Recordkeeping and Audit Risk

The IRS expects every business to maintain records that document gross income, deductions, and credits, supported by sales slips, receipts, deposit information, and invoices.10Internal Revenue Service. What Kind of Records Should I Keep For cash-heavy businesses, this means keeping detailed daily records of all cash received — register tapes, numbered receipt books, deposit slips — even when no single transaction crosses the $10,000 threshold.

Cash-intensive businesses are a well-known audit target. The IRS maintains an Audit Technique Guide specifically for examining these operations, instructing agents to compare reported income against the owner’s lifestyle and living expenses, tour the business to observe payment methods, and even record product prices to independently estimate revenue. Sloppy cash recordkeeping is one of the fastest ways to trigger scrutiny, and once an audit starts, the burden falls on the business owner to prove income was reported accurately.

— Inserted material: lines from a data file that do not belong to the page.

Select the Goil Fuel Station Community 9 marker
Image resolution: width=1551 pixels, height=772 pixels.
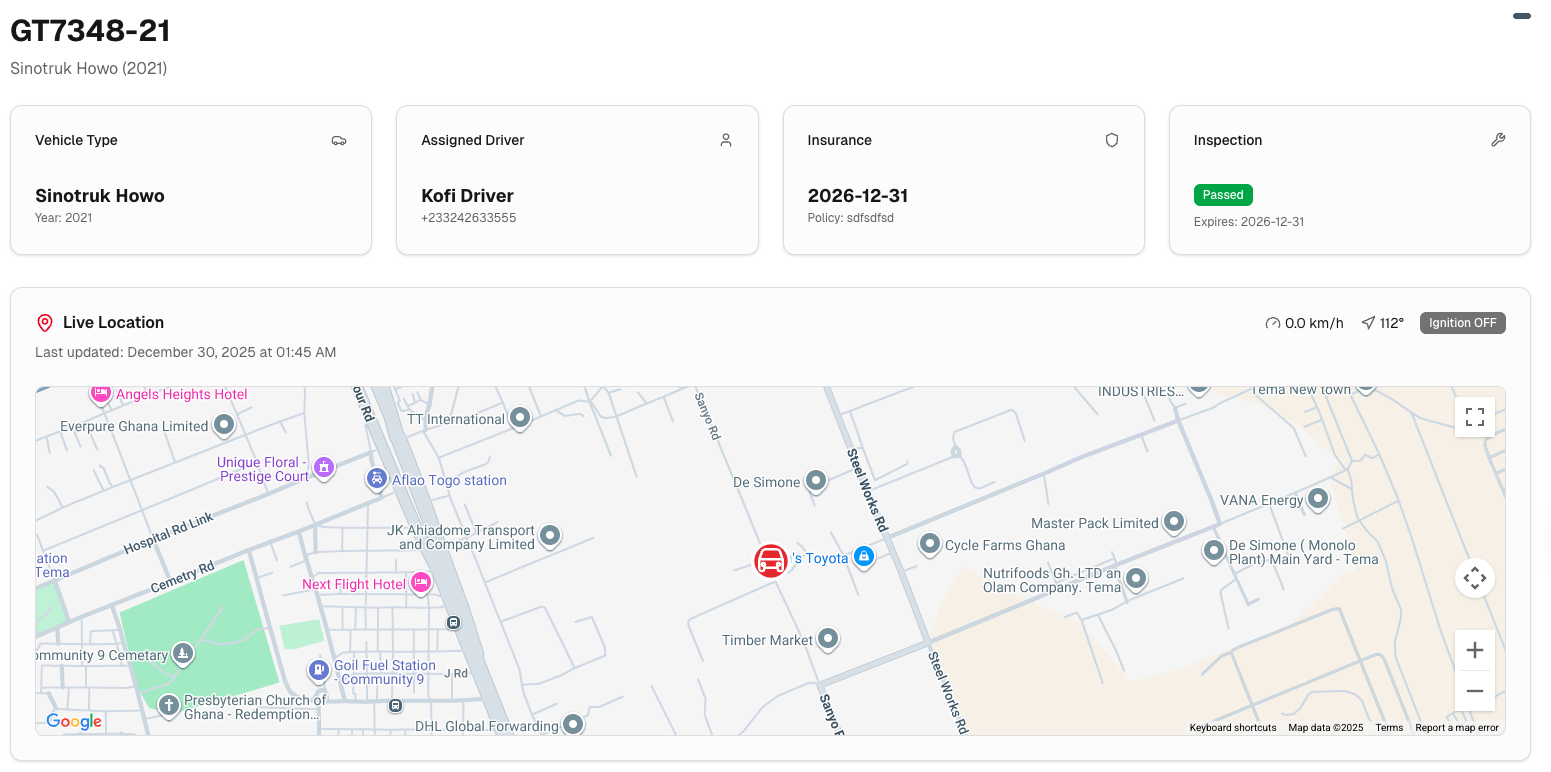[318, 670]
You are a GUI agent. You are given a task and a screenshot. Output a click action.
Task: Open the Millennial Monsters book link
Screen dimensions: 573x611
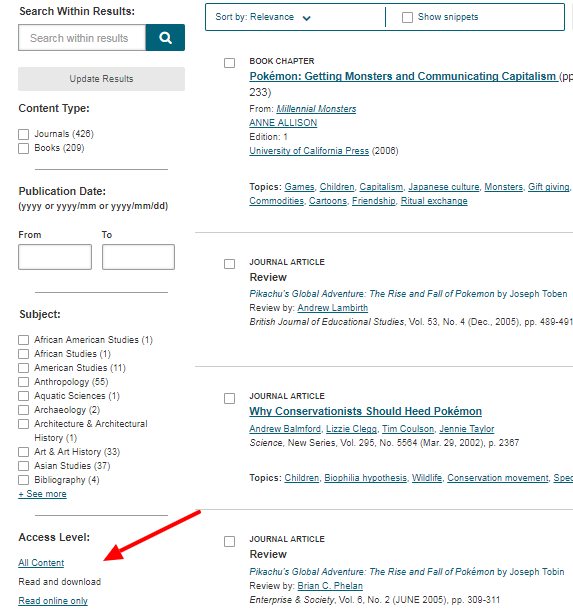click(x=316, y=109)
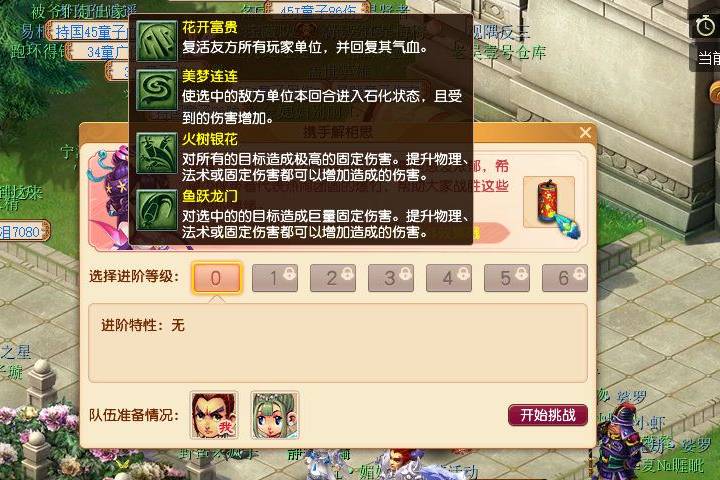Select the 美梦连连 skill icon

[x=157, y=90]
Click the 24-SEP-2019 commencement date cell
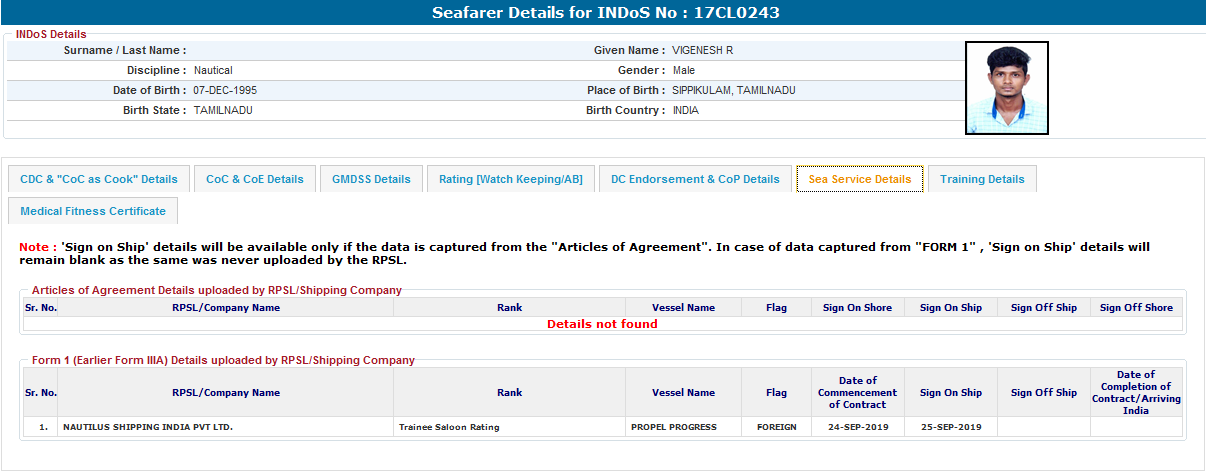 pyautogui.click(x=857, y=427)
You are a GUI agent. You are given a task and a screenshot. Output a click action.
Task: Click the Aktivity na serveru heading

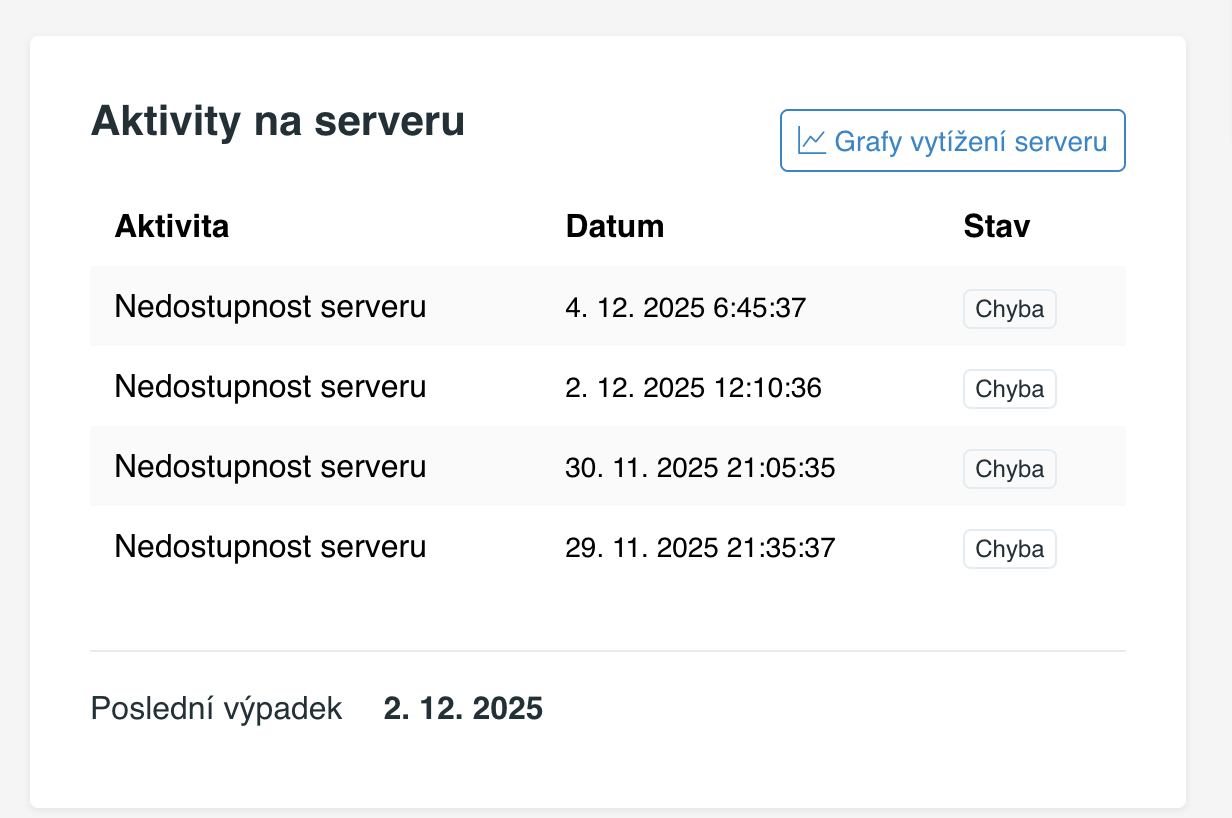(277, 121)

Security and Insurance Risks of Handling Cash

The flip side of avoiding processing fees is the cost of protecting physical money. Cash can be stolen by customers, employees, or outside criminals, and it’s nearly impossible to recover once it’s gone. Employee theft alone accounts for roughly a third of corporate bankruptcies in the United States, and the problem is magnified in businesses where large amounts of cash change hands daily. Restaurants, convenience stores, and gas stations are among the most frequently burglarized commercial property types.

Standard business insurance policies cover stolen cash, but the limits are notoriously low — often far less than the coverage available for other property. The reason is straightforward: cash is easy to claim was stolen and impossible to verify after the fact. Businesses that handle substantial cash should look into dedicated crime insurance policies, which specifically cover losses from robbery, burglary, and employee theft at higher limits than a general policy.

Proper internal controls help reduce the risk. The basics include keeping cash in a locked area with restricted access, depositing revenue promptly rather than letting it accumulate, recording every transaction immediately through a register or numbered receipt book, and making sure the person who handles the cash is not the same person who reconciles the books. None of this is free — safes, security cameras, armored car pickups, and the staff time spent counting and reconciling all cost money. For some businesses, the security overhead of handling cash approaches or even exceeds what they’d pay in card processing fees, which is worth calculating before committing to a cash-only model.